Dataset records

# # # # #

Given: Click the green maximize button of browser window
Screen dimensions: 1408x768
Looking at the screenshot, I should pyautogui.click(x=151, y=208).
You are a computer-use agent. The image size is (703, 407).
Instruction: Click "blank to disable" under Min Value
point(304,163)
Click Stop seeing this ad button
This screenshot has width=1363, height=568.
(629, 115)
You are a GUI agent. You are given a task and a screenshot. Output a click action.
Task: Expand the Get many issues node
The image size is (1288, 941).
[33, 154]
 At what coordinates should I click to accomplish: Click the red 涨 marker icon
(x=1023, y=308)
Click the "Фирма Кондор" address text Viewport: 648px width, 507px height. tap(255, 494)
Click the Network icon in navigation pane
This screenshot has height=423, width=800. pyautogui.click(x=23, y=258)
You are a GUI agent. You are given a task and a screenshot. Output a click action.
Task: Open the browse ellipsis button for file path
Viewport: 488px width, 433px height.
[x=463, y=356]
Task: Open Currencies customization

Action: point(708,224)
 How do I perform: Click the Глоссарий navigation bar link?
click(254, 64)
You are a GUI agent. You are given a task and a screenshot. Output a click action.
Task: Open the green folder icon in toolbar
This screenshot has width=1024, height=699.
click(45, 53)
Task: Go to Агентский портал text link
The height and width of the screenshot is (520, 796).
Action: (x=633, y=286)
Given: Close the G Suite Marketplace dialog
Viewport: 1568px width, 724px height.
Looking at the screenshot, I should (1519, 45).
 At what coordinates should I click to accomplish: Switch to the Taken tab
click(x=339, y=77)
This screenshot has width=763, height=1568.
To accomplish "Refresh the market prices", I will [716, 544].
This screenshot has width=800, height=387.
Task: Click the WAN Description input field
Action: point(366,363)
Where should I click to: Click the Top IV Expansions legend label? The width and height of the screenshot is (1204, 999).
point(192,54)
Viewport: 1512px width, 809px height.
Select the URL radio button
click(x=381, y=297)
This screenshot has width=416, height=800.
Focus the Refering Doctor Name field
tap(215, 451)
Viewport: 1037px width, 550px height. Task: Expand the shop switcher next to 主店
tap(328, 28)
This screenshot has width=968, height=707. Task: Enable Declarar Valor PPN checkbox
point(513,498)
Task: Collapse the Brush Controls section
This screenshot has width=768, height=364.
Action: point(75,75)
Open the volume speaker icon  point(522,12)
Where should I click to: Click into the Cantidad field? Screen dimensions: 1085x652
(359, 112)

# # # # #

TASK GOAL: Set down nothing but the lines from the one containing "This screenshot has width=768, height=364." through the final line above, exactly as written.

SOLUTION TO THE PROBLEM:
This screenshot has width=768, height=364.
Action: point(75,75)
Open the volume speaker icon  point(522,12)
Where should I click to: Click into the Cantidad field? Screen dimensions: 1085x652
(359, 112)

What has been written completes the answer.